>> START Task input
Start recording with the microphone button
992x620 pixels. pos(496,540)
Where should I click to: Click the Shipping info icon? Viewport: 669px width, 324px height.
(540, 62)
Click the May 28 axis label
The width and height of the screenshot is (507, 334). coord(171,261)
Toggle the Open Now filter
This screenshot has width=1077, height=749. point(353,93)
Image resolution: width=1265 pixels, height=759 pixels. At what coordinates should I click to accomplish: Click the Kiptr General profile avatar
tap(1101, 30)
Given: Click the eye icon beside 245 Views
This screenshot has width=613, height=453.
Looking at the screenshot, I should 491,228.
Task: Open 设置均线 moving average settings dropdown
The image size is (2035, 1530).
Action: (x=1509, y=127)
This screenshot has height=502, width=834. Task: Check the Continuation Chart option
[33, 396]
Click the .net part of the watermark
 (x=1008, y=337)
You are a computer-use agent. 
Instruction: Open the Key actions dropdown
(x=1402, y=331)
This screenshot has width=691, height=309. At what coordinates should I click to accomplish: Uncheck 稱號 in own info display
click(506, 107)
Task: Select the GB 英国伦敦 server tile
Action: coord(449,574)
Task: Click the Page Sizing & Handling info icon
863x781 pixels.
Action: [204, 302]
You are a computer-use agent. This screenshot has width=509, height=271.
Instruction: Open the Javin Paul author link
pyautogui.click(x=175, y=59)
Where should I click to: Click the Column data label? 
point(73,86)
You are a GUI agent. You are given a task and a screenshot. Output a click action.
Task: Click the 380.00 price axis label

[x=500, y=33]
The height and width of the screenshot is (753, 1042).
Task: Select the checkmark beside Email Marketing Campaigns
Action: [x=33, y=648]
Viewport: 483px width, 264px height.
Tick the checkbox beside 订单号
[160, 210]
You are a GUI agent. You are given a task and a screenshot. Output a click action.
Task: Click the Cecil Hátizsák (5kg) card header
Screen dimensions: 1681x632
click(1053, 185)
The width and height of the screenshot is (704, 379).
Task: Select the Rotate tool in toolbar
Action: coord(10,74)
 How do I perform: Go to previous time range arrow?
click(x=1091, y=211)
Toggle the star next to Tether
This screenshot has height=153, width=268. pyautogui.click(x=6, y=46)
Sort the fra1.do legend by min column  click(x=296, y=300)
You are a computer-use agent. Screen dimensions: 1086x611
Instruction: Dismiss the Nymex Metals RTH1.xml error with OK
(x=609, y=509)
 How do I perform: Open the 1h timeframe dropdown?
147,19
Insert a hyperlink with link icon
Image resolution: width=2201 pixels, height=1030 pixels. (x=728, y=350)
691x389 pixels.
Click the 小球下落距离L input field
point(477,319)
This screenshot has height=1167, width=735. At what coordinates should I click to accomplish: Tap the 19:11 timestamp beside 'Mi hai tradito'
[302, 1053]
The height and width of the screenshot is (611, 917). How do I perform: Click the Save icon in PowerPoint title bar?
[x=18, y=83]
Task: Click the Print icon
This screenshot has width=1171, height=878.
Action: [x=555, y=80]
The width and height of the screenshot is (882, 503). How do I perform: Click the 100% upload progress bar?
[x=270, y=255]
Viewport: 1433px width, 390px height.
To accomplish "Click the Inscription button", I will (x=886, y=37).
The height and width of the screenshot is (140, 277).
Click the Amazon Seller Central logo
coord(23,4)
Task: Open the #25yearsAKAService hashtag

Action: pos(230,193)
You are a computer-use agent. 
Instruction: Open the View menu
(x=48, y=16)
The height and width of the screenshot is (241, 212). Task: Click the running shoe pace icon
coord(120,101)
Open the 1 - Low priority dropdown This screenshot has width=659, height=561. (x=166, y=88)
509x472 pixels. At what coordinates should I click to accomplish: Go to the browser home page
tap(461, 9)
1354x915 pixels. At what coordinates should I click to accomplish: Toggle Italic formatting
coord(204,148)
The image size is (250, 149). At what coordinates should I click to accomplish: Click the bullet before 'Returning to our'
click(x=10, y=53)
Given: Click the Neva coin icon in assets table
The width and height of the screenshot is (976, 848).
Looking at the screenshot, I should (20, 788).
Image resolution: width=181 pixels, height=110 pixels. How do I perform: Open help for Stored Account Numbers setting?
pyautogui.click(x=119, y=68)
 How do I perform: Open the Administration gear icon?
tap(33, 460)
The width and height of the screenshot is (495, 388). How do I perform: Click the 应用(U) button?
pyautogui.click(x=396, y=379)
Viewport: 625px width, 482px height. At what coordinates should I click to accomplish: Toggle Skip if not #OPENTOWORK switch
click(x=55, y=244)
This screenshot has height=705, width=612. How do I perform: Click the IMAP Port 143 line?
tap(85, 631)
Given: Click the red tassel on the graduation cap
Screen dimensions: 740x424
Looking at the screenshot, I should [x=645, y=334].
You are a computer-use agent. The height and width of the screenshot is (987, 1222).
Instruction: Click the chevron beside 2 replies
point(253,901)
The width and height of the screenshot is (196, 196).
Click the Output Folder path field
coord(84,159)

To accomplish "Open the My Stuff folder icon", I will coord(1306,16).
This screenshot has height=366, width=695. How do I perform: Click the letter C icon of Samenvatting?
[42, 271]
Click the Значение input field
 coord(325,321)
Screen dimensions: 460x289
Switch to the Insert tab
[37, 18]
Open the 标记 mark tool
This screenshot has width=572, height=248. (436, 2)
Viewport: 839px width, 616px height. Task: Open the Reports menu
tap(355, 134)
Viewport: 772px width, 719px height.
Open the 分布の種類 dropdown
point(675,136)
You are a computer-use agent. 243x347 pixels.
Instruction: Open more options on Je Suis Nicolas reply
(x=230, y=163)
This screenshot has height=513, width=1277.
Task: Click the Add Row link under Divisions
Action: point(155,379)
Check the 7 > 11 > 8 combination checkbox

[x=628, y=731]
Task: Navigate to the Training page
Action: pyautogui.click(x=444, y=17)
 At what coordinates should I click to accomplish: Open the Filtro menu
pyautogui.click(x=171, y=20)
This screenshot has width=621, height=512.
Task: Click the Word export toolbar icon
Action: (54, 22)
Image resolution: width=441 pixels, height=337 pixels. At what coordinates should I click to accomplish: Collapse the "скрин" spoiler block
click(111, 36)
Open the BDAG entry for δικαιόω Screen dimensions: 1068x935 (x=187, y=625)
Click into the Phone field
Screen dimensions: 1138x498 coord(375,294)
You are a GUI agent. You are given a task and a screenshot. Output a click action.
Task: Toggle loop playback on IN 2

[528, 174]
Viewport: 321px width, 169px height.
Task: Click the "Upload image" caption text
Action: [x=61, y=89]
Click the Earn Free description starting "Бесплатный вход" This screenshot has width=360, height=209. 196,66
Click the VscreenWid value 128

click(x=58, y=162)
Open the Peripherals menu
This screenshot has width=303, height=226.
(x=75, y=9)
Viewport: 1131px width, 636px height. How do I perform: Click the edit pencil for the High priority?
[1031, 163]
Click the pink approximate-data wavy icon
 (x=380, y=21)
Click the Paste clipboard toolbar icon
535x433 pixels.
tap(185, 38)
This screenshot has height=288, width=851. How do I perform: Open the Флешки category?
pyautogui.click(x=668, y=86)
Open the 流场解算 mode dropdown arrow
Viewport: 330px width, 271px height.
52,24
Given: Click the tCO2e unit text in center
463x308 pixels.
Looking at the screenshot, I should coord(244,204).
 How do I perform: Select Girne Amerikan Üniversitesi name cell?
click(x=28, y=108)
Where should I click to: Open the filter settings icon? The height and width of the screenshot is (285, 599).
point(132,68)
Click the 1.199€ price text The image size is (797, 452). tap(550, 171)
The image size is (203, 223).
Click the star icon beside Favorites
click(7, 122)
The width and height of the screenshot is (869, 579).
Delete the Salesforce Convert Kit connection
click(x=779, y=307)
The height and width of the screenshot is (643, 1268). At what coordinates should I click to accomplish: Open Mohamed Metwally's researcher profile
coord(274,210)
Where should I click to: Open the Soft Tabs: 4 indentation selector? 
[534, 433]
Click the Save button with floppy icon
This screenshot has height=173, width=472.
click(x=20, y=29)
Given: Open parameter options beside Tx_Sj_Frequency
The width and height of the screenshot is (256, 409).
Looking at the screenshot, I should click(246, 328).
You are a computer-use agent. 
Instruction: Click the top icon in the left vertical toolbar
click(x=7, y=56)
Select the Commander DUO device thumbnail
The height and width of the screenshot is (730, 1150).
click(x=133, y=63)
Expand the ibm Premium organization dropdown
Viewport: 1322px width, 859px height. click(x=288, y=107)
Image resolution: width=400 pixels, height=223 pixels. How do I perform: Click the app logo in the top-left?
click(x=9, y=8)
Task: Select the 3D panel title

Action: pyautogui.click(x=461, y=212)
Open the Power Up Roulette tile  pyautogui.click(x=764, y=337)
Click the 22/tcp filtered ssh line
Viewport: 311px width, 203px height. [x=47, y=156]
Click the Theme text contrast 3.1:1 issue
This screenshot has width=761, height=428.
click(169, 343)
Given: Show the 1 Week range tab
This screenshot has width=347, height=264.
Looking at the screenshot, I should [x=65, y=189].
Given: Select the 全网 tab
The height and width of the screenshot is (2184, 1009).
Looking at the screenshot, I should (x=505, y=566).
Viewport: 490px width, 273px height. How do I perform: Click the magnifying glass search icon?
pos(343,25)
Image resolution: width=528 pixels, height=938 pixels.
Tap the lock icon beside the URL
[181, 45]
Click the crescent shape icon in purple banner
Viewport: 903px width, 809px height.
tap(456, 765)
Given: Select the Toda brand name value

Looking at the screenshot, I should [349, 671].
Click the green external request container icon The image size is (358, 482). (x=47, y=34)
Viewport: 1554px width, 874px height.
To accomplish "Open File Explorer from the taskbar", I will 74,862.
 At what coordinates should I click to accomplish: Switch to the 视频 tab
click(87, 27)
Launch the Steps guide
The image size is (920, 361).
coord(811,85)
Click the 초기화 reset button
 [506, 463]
>> END Task input
■ Written problem:
Could you reproduce, word for word, the stretch of material from the line containing "The image size is (250, 149)." through the line containing "tap(355, 134)", including both of those lines?

■ Exercise output:
The image size is (250, 149). At what coordinates should I click to accomplish: Click the bullet before 'Returning to our'
click(x=10, y=53)
Given: Click the Neva coin icon in assets table
The width and height of the screenshot is (976, 848).
Looking at the screenshot, I should (20, 788).
Image resolution: width=181 pixels, height=110 pixels. How do I perform: Open help for Stored Account Numbers setting?
pyautogui.click(x=119, y=68)
 How do I perform: Open the Administration gear icon?
tap(33, 460)
The width and height of the screenshot is (495, 388). How do I perform: Click the 应用(U) button?
pyautogui.click(x=396, y=379)
Viewport: 625px width, 482px height. At what coordinates should I click to accomplish: Toggle Skip if not #OPENTOWORK switch
click(x=55, y=244)
This screenshot has height=705, width=612. How do I perform: Click the IMAP Port 143 line?
tap(85, 631)
Given: Click the red tassel on the graduation cap
Screen dimensions: 740x424
Looking at the screenshot, I should [x=645, y=334].
You are a computer-use agent. The height and width of the screenshot is (987, 1222).
Instruction: Click the chevron beside 2 replies
point(253,901)
The width and height of the screenshot is (196, 196).
Click the Output Folder path field
coord(84,159)

To accomplish "Open the My Stuff folder icon", I will coord(1306,16).
This screenshot has height=366, width=695. How do I perform: Click the letter C icon of Samenvatting?
[42, 271]
Click the Значение input field
 coord(325,321)
Screen dimensions: 460x289
Switch to the Insert tab
[37, 18]
Open the 标记 mark tool
This screenshot has width=572, height=248. (436, 2)
Viewport: 839px width, 616px height. Task: Open the Reports menu
tap(355, 134)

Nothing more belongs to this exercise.